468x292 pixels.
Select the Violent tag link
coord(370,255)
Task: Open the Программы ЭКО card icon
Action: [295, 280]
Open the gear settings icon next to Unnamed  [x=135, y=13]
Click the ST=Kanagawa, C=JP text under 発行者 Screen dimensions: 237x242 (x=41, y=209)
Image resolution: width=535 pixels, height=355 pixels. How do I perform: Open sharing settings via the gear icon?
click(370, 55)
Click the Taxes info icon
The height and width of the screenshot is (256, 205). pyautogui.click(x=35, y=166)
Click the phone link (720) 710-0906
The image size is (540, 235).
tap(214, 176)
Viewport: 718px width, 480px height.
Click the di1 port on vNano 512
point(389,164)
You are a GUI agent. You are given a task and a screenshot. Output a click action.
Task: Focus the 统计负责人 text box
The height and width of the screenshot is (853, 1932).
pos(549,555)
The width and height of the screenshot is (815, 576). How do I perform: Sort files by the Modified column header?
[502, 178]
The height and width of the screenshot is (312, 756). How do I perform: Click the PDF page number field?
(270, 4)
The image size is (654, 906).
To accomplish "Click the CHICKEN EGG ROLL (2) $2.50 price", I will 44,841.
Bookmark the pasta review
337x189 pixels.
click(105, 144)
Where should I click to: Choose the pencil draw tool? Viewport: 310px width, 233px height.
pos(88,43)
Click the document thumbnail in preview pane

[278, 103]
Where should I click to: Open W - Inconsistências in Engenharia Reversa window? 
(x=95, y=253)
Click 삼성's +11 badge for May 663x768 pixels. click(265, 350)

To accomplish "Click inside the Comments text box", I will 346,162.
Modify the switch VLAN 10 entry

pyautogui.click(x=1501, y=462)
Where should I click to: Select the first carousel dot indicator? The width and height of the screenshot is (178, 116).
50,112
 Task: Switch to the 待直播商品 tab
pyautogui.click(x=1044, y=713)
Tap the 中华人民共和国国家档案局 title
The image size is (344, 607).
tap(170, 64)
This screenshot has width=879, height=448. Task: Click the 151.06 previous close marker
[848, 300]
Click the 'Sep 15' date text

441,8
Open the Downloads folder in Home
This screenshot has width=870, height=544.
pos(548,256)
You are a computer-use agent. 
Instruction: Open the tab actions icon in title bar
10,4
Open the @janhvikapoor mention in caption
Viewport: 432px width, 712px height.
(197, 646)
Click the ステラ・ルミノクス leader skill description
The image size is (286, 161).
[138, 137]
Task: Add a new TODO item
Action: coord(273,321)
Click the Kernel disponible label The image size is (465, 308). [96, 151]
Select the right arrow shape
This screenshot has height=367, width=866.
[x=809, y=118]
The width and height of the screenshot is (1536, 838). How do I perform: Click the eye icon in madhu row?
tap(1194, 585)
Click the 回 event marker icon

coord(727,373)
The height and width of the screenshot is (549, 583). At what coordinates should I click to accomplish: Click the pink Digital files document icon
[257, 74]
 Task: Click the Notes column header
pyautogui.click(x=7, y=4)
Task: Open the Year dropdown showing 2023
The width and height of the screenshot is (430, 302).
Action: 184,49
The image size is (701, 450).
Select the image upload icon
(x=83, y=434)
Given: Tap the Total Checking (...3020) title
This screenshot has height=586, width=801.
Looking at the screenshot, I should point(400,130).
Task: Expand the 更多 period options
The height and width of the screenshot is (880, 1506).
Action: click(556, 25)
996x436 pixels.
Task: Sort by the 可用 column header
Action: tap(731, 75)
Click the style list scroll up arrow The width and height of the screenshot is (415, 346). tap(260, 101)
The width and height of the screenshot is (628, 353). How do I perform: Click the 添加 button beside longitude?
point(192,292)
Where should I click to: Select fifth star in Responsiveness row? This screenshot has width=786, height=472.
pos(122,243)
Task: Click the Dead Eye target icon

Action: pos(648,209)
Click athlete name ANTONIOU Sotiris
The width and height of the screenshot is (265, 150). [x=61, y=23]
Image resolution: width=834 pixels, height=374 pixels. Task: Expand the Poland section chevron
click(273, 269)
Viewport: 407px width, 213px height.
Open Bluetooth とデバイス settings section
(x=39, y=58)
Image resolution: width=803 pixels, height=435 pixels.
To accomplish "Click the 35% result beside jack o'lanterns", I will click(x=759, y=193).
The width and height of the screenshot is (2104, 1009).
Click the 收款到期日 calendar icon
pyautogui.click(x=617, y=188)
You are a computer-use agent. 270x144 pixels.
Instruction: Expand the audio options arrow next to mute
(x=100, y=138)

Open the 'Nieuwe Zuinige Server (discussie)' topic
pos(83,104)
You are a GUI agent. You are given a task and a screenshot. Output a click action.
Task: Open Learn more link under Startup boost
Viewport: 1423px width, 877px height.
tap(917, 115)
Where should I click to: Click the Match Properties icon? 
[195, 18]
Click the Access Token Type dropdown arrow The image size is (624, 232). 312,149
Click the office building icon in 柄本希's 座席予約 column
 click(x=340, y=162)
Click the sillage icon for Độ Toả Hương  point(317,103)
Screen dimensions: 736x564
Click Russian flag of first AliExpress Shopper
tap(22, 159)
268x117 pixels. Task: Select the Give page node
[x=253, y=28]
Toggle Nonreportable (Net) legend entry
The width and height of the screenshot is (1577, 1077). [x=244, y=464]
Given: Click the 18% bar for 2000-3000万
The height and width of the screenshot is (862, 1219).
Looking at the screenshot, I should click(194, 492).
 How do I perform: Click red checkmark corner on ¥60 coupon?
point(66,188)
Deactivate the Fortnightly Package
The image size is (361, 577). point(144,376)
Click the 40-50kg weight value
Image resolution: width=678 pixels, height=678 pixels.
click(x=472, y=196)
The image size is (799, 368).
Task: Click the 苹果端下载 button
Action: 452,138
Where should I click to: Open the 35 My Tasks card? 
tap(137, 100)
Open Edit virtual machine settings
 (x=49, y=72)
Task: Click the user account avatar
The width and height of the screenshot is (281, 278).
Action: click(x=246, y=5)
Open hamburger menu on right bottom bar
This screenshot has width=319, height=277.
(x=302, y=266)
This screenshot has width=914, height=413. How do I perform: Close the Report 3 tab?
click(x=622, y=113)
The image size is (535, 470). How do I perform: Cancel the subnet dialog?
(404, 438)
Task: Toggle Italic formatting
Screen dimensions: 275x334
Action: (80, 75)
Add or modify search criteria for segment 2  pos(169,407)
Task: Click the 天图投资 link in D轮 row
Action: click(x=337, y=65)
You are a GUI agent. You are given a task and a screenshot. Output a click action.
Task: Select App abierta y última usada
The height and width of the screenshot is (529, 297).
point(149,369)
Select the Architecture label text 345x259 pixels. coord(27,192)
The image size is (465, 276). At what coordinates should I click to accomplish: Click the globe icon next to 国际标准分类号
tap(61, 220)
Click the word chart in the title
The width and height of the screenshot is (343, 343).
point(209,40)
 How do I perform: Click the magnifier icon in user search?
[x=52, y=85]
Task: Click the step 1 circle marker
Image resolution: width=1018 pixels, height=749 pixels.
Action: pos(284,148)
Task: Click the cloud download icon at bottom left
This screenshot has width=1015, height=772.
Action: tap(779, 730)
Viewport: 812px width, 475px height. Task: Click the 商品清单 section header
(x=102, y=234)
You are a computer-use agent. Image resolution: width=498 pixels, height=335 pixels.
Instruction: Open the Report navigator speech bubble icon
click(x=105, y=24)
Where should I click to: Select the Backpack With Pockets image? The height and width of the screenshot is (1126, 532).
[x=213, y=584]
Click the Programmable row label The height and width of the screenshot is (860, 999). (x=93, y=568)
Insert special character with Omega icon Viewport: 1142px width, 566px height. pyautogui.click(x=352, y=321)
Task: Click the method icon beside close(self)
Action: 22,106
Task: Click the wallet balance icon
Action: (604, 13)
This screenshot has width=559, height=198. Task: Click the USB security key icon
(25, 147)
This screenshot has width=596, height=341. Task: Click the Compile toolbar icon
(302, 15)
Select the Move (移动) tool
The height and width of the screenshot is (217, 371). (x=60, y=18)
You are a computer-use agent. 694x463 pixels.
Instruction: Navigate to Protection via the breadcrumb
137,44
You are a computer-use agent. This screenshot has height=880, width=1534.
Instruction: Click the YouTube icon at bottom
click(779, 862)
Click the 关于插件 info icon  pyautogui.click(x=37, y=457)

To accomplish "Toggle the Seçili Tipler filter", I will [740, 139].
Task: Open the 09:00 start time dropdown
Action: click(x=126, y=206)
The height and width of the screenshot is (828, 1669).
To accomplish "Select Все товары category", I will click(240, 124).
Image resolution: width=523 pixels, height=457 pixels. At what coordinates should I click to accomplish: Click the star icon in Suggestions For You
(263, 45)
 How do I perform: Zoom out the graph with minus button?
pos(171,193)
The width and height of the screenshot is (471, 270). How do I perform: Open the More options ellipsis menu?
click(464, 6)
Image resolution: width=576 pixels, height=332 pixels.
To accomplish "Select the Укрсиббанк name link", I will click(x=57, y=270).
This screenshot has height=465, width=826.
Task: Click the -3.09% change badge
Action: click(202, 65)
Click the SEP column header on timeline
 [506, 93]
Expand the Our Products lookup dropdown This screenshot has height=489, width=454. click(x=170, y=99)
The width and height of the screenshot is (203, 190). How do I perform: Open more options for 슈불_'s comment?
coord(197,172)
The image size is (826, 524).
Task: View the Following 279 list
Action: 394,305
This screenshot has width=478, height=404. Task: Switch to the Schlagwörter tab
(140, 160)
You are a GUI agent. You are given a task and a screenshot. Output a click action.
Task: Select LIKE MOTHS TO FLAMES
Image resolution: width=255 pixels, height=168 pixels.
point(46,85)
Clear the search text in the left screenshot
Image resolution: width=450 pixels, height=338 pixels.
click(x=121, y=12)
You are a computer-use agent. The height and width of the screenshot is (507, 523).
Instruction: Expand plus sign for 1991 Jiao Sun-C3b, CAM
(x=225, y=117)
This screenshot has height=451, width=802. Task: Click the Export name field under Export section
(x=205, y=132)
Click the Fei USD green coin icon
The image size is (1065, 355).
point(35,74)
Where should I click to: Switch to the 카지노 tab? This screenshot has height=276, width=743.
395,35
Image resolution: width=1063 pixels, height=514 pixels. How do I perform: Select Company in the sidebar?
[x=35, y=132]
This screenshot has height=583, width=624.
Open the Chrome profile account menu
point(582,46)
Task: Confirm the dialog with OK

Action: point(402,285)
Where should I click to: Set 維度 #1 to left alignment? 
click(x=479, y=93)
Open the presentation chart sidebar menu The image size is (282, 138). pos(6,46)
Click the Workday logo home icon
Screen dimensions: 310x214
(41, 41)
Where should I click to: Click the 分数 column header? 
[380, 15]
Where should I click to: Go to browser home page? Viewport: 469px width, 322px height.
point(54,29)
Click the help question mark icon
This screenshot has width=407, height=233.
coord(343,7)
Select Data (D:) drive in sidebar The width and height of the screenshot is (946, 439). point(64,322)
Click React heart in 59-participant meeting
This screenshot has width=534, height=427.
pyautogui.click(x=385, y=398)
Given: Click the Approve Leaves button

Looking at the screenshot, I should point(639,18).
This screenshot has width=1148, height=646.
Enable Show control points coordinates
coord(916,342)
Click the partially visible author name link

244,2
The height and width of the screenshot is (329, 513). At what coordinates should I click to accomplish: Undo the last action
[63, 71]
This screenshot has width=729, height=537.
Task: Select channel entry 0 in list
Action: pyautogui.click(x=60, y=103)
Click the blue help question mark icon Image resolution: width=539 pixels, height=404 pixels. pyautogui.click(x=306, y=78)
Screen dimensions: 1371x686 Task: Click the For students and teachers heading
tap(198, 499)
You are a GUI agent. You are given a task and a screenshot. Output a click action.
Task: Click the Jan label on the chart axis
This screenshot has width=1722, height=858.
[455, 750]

============================================================

> _Task to carry out_: The answer must be every line of the data that contains the word "computer".

> _Response area_:
You are a computer-use agent. 
You are a computer-use agent. 270x144 pixels.
You are a computer-use agent. Image resolution: width=498 pixels, height=335 pixels.
You are a computer-use agent. 694x463 pixels.
You are a computer-use agent. This screenshot has height=880, width=1534.
You are a computer-use agent. The height and width of the screenshot is (507, 523).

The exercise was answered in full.